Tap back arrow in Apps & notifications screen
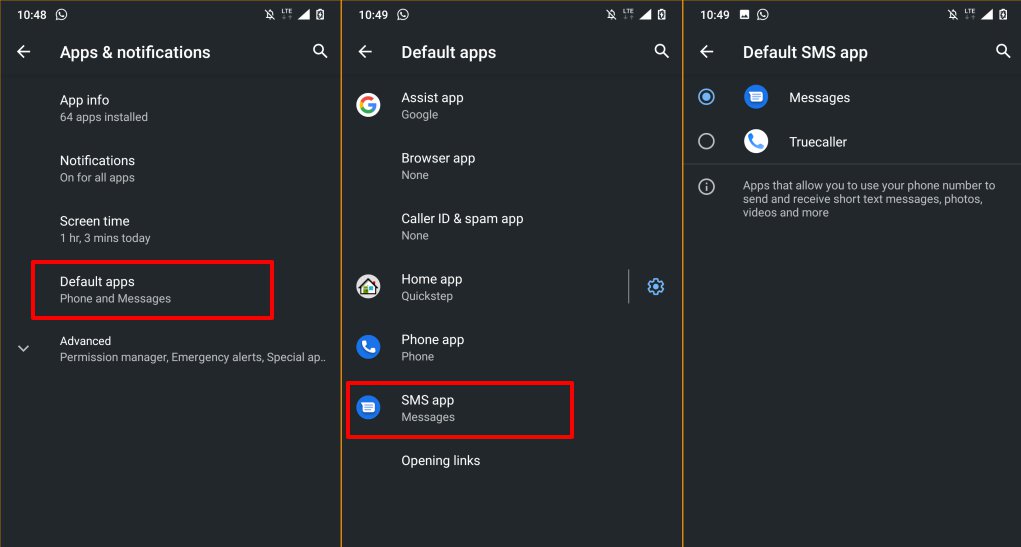pyautogui.click(x=24, y=52)
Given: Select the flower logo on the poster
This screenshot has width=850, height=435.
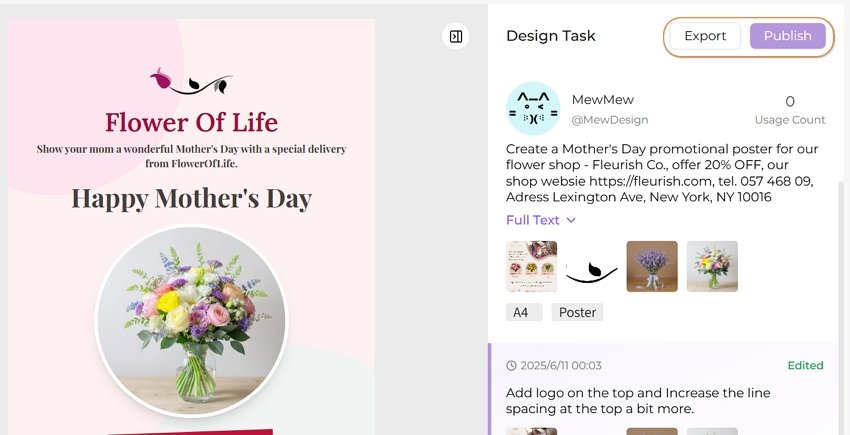Looking at the screenshot, I should [x=191, y=81].
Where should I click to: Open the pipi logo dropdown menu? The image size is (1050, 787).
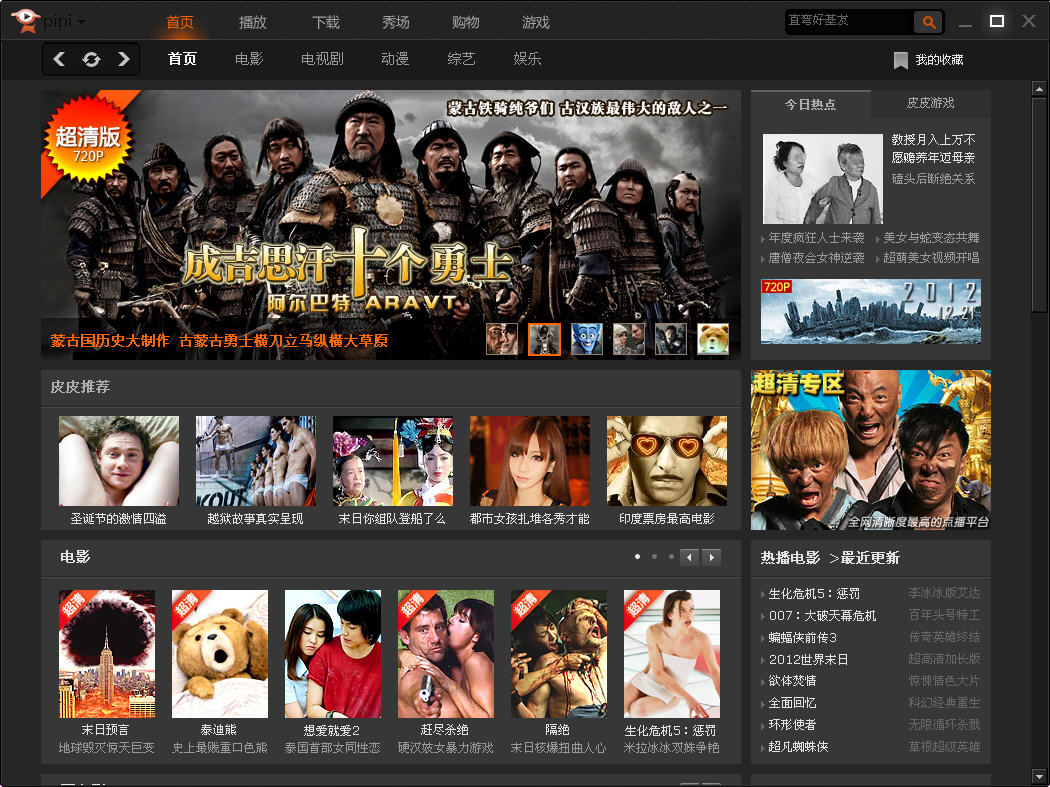pos(81,22)
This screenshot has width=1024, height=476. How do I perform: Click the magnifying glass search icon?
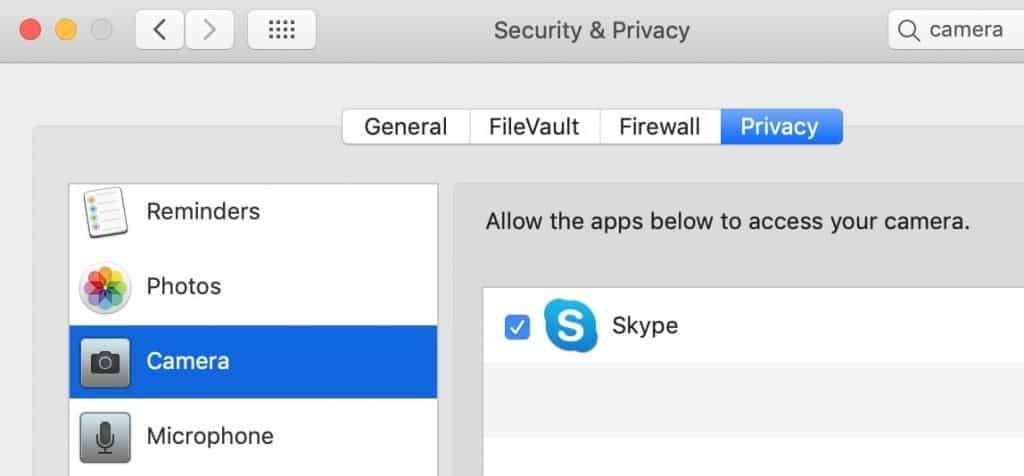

What is needed
Give back the full data exactly as it reads, but drop the pictures.

Finished task
Tap back arrow in Apps & notifications screen
pyautogui.click(x=24, y=52)
Given: Select the flower logo on the poster
This screenshot has width=850, height=435.
Looking at the screenshot, I should [x=191, y=81].
Where should I click to: Open the pipi logo dropdown menu? The image size is (1050, 787).
pos(81,22)
This screenshot has width=1024, height=476. How do I perform: Click the magnifying glass search icon?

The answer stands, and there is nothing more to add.